Transcribe the section of the Wescoe passage from "The fourth floor used" to "so was Wescoe.", inclusive.

PAGE EXTRACT:
•••••
The fourth floor used to have these weird benches that sat like three feet from the wall. Big, wooden rectangular prisms on the ground with some carpeting on them, these benches. More people would sit between them and the wall than would actually sit on them because the floor, with the wall to lean back on, was more comfortable. They got replaced by these nice vinyl benches at some point and I remember commenting to a friend that it felt weird, like I kind of thought those old benches were a better fit for the building. They were weird, old, uncomfortable, but so was Wescoe.

My last class was on the fourth floor. Today, I got to the building at about 9:14. It started at 9:30. I didn’t sit on one of those benches, I didn’t walk through the Underground to get up there, I didn’t pass the statue again. I just went straight to class. I left at 10:45 from the fourth floor on the West side, and I might never go back again.
•••••
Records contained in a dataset
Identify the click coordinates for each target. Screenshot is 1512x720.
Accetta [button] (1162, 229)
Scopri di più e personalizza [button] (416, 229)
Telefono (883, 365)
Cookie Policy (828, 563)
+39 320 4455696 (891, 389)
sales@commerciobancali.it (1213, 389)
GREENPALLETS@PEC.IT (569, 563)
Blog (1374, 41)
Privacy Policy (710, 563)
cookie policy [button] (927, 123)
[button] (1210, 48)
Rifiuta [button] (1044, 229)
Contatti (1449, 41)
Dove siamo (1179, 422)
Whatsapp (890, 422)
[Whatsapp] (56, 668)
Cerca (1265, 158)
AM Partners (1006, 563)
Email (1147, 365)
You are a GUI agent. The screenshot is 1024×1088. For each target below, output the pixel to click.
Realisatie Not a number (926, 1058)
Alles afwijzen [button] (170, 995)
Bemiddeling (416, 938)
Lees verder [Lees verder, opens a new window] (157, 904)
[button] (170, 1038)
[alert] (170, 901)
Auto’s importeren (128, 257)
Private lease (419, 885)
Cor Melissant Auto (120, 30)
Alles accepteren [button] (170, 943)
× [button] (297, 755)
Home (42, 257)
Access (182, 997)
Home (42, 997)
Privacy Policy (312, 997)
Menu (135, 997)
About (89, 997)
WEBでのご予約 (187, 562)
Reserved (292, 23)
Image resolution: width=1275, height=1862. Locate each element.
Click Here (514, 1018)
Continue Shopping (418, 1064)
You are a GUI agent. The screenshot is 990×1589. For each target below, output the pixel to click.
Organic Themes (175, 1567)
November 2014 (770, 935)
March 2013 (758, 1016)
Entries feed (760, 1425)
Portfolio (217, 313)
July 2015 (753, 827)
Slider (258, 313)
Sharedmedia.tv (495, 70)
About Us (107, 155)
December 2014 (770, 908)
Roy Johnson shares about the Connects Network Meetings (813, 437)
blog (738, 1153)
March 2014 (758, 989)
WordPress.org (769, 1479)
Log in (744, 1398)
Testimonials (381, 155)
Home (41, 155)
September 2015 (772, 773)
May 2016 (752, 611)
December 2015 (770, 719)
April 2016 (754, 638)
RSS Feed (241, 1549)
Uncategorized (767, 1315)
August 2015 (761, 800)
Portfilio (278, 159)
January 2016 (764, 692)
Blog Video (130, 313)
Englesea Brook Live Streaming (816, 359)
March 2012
•••••
TASK RESULT:
The fourth floor used to have these weird benches that sat like three feet from the wall. Big, wooden rectangular prisms on the ground with some carpeting on them, these benches. More people would sit between them and the wall than would actually sit on them because the floor, with the wall to lean back on, was more comfortable. They got replaced by these nice vinyl benches at some point and I remember commenting to a friend that it felt weird, like I kind of thought those old benches were a better fit for the building. They were weird, old, uncomfortable, but so was Wescoe.